[Collected data entries]
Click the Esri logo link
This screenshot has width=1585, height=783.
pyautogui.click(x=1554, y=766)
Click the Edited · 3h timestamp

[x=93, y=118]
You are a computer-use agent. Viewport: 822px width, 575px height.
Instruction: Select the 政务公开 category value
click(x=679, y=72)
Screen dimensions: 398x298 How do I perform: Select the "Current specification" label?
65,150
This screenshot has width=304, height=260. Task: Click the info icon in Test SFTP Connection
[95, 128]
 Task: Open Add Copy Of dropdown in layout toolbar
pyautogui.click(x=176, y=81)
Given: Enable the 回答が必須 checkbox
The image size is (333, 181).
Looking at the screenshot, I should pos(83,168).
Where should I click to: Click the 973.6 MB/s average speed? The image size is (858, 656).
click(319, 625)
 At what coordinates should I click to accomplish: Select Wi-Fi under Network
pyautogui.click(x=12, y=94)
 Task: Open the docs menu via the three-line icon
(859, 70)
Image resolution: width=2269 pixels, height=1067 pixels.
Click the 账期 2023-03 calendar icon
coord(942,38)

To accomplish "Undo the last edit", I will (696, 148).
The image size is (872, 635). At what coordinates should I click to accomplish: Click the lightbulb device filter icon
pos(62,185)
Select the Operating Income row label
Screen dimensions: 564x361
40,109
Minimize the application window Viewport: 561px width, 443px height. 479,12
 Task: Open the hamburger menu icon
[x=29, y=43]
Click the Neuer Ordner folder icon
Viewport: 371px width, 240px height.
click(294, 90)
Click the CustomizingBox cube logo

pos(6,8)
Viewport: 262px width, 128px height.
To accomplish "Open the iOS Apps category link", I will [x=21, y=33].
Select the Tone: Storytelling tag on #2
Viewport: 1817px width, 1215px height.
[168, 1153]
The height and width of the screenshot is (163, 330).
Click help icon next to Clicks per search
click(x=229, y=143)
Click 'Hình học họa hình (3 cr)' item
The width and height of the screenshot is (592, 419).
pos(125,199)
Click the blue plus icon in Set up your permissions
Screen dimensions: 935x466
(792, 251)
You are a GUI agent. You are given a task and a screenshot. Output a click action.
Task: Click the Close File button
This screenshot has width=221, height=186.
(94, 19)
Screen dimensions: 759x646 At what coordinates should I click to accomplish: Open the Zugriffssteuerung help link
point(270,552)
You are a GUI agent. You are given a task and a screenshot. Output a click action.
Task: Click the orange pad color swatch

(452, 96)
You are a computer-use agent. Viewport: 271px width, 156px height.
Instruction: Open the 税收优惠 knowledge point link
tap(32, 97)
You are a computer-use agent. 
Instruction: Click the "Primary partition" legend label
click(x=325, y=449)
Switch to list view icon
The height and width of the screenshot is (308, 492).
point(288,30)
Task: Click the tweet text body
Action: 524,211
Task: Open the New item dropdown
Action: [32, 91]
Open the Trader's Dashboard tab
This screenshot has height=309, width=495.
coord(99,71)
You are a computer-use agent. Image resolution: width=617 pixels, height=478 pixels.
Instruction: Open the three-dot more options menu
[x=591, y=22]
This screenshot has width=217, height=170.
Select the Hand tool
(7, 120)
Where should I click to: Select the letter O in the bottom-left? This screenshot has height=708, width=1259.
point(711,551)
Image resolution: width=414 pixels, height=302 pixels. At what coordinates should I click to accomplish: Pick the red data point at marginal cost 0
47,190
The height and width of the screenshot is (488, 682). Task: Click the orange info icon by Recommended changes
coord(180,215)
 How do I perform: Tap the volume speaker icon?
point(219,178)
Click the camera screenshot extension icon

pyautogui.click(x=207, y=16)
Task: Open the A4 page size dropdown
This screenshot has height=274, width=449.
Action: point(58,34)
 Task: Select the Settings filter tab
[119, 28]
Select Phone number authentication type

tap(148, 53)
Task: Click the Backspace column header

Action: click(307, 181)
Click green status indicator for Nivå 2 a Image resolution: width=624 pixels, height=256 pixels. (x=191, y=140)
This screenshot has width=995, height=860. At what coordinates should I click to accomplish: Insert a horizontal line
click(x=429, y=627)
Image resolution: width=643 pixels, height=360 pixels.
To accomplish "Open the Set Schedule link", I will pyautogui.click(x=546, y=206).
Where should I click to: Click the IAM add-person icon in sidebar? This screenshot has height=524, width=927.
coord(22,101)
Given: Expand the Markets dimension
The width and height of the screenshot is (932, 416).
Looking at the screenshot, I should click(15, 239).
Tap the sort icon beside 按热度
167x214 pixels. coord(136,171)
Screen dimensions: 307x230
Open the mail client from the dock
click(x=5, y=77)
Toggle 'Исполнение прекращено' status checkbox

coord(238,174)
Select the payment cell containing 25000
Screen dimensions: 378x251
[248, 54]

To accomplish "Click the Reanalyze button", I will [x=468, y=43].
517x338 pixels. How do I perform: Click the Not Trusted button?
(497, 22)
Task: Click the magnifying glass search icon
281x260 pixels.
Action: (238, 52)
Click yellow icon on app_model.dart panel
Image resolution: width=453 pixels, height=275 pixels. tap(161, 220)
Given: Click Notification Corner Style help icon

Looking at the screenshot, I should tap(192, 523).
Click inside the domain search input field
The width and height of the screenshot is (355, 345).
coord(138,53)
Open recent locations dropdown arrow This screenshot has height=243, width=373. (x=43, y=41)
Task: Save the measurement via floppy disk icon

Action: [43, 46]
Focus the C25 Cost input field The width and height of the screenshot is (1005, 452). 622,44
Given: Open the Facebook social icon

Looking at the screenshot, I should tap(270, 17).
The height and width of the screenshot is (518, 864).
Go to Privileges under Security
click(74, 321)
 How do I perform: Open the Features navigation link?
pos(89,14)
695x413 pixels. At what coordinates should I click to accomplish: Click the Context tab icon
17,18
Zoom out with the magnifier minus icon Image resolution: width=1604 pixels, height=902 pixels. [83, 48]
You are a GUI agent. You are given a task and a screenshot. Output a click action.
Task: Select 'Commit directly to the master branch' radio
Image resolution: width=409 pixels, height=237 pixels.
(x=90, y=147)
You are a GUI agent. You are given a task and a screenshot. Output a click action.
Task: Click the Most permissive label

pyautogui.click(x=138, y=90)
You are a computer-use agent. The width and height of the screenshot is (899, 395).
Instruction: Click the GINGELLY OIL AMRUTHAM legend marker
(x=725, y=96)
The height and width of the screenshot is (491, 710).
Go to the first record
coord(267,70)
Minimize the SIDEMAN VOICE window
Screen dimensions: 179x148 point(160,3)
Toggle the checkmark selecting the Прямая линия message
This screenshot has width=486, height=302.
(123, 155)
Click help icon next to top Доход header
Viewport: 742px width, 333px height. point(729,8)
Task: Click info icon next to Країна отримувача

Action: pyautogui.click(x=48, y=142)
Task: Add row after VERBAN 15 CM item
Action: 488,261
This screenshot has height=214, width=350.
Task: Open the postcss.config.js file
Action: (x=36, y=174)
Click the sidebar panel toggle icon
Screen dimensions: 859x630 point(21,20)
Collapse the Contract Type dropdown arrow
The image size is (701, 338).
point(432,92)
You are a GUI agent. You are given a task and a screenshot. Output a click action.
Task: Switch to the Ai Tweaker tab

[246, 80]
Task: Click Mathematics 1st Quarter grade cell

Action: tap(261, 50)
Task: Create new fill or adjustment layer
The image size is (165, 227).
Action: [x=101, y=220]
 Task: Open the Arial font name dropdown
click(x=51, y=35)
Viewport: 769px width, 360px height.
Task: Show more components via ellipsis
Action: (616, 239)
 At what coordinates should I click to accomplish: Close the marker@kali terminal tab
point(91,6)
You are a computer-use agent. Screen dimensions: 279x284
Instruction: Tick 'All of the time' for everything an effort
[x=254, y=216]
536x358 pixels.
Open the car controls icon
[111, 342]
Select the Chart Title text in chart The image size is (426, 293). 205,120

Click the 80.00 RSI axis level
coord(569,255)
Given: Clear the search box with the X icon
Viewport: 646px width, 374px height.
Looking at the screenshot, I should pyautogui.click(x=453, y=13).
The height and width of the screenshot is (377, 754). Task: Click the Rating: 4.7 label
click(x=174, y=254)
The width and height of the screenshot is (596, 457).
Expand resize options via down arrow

**PROBLEM**
Quote only the lines from the line containing "Go to the first record" through the end of the entries, keeping the first and the last.

**RESULT**
Go to the first record
coord(267,70)
Minimize the SIDEMAN VOICE window
Screen dimensions: 179x148 point(160,3)
Toggle the checkmark selecting the Прямая линия message
This screenshot has width=486, height=302.
(123, 155)
Click help icon next to top Доход header
Viewport: 742px width, 333px height. point(729,8)
Task: Click info icon next to Країна отримувача

Action: pyautogui.click(x=48, y=142)
Task: Add row after VERBAN 15 CM item
Action: 488,261
This screenshot has height=214, width=350.
Task: Open the postcss.config.js file
Action: (x=36, y=174)
Click the sidebar panel toggle icon
Screen dimensions: 859x630 point(21,20)
Collapse the Contract Type dropdown arrow
The image size is (701, 338).
point(432,92)
You are a GUI agent. You are given a task and a screenshot. Output a click action.
Task: Switch to the Ai Tweaker tab

[246, 80]
Task: Click Mathematics 1st Quarter grade cell

Action: tap(261, 50)
Task: Create new fill or adjustment layer
The image size is (165, 227).
Action: [x=101, y=220]
 Task: Open the Arial font name dropdown
click(x=51, y=35)
Viewport: 769px width, 360px height.
Task: Show more components via ellipsis
Action: (616, 239)
 At what coordinates should I click to accomplish: Close the marker@kali terminal tab
point(91,6)
You are a computer-use agent. Screen dimensions: 279x284
Instruction: Tick 'All of the time' for everything an effort
[x=254, y=216]
536x358 pixels.
Open the car controls icon
[111, 342]
Select the Chart Title text in chart The image size is (426, 293). 205,120

Click the 80.00 RSI axis level
coord(569,255)
Given: Clear the search box with the X icon
Viewport: 646px width, 374px height.
Looking at the screenshot, I should pyautogui.click(x=453, y=13).
The height and width of the screenshot is (377, 754). Task: Click the Rating: 4.7 label
click(x=174, y=254)
The width and height of the screenshot is (596, 457).
Expand resize options via down arrow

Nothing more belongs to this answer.